** THE DATA follows **

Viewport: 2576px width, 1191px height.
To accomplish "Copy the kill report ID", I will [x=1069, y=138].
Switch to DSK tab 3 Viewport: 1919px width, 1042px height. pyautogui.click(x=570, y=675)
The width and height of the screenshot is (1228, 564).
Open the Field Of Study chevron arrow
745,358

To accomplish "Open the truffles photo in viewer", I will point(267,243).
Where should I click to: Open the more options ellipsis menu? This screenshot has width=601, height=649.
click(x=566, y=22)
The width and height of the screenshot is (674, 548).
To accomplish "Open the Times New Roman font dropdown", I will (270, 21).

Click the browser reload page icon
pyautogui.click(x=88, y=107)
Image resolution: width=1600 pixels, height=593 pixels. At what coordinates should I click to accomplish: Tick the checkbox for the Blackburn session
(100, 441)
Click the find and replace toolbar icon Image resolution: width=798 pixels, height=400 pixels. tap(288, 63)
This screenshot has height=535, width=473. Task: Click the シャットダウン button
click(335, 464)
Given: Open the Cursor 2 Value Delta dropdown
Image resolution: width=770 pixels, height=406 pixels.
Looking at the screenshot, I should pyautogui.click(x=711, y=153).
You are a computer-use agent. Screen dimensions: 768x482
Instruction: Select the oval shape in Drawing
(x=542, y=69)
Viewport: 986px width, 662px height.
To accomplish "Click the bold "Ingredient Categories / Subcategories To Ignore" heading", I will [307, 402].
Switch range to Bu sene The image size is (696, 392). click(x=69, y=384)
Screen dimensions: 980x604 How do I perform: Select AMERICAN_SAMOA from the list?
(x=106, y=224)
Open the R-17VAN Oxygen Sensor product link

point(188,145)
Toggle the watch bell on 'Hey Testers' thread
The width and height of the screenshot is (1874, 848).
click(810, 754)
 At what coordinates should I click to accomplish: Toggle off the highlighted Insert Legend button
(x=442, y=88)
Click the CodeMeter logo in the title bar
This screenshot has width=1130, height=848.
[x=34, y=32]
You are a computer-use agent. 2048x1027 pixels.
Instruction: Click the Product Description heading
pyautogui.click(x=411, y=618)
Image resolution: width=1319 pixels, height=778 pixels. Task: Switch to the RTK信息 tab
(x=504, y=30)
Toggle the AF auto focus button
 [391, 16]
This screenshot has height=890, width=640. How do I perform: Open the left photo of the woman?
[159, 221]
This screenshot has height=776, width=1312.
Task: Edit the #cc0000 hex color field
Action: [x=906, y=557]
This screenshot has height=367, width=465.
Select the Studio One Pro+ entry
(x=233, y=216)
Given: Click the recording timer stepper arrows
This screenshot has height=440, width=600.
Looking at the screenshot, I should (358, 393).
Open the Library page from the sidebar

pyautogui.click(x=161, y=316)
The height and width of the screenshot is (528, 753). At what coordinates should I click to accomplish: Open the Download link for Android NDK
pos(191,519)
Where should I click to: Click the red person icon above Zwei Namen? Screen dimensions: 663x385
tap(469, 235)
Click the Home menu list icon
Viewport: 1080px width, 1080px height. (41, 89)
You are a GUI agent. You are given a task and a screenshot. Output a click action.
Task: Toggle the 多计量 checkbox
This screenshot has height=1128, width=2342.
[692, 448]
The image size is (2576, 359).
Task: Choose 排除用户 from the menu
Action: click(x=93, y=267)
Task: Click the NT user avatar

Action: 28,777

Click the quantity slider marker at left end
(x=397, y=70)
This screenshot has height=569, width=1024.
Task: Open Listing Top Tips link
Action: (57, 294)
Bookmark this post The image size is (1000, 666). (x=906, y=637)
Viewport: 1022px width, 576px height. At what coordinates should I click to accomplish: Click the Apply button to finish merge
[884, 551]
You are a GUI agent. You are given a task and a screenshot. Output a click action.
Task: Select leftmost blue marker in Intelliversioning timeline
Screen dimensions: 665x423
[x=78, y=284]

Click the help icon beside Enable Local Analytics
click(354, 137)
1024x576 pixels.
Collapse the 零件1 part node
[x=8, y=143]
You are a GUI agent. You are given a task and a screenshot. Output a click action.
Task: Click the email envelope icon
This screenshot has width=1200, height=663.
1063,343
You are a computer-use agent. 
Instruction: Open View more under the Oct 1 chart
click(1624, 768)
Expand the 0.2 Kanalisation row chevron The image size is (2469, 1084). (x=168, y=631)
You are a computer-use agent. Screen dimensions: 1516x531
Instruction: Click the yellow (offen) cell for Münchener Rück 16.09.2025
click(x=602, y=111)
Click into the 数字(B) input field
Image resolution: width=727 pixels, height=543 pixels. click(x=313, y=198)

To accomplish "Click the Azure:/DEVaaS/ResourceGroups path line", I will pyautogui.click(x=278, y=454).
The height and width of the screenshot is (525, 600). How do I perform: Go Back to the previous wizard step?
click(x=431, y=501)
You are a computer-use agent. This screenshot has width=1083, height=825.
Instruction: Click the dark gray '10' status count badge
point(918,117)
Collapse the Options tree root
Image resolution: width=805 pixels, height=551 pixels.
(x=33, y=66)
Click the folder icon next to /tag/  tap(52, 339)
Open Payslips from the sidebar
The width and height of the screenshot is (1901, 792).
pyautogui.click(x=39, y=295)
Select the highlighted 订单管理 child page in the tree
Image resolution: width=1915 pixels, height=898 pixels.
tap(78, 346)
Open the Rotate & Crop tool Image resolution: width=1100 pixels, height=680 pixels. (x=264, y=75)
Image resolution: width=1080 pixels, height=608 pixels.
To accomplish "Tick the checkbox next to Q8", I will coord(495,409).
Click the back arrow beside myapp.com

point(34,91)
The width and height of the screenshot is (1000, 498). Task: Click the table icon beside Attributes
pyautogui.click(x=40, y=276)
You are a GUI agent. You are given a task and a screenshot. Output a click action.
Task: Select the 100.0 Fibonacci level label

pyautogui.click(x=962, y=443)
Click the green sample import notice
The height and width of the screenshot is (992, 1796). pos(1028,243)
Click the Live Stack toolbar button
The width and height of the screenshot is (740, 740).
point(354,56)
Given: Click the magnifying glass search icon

** End of THE DATA **

PROBLEM TO WORK ON:
After locating the line holding "Open the R-17VAN Oxygen Sensor product link" above, output exactly that line and every line after it through the line holding "You are a computer-use agent. 2048x1027". Include nothing else.

RESULT OF THE EXERCISE:
Open the R-17VAN Oxygen Sensor product link

point(188,145)
Toggle the watch bell on 'Hey Testers' thread
The width and height of the screenshot is (1874, 848).
click(810, 754)
 At what coordinates should I click to accomplish: Toggle off the highlighted Insert Legend button
(x=442, y=88)
Click the CodeMeter logo in the title bar
This screenshot has width=1130, height=848.
[x=34, y=32]
You are a computer-use agent. 2048x1027 pixels.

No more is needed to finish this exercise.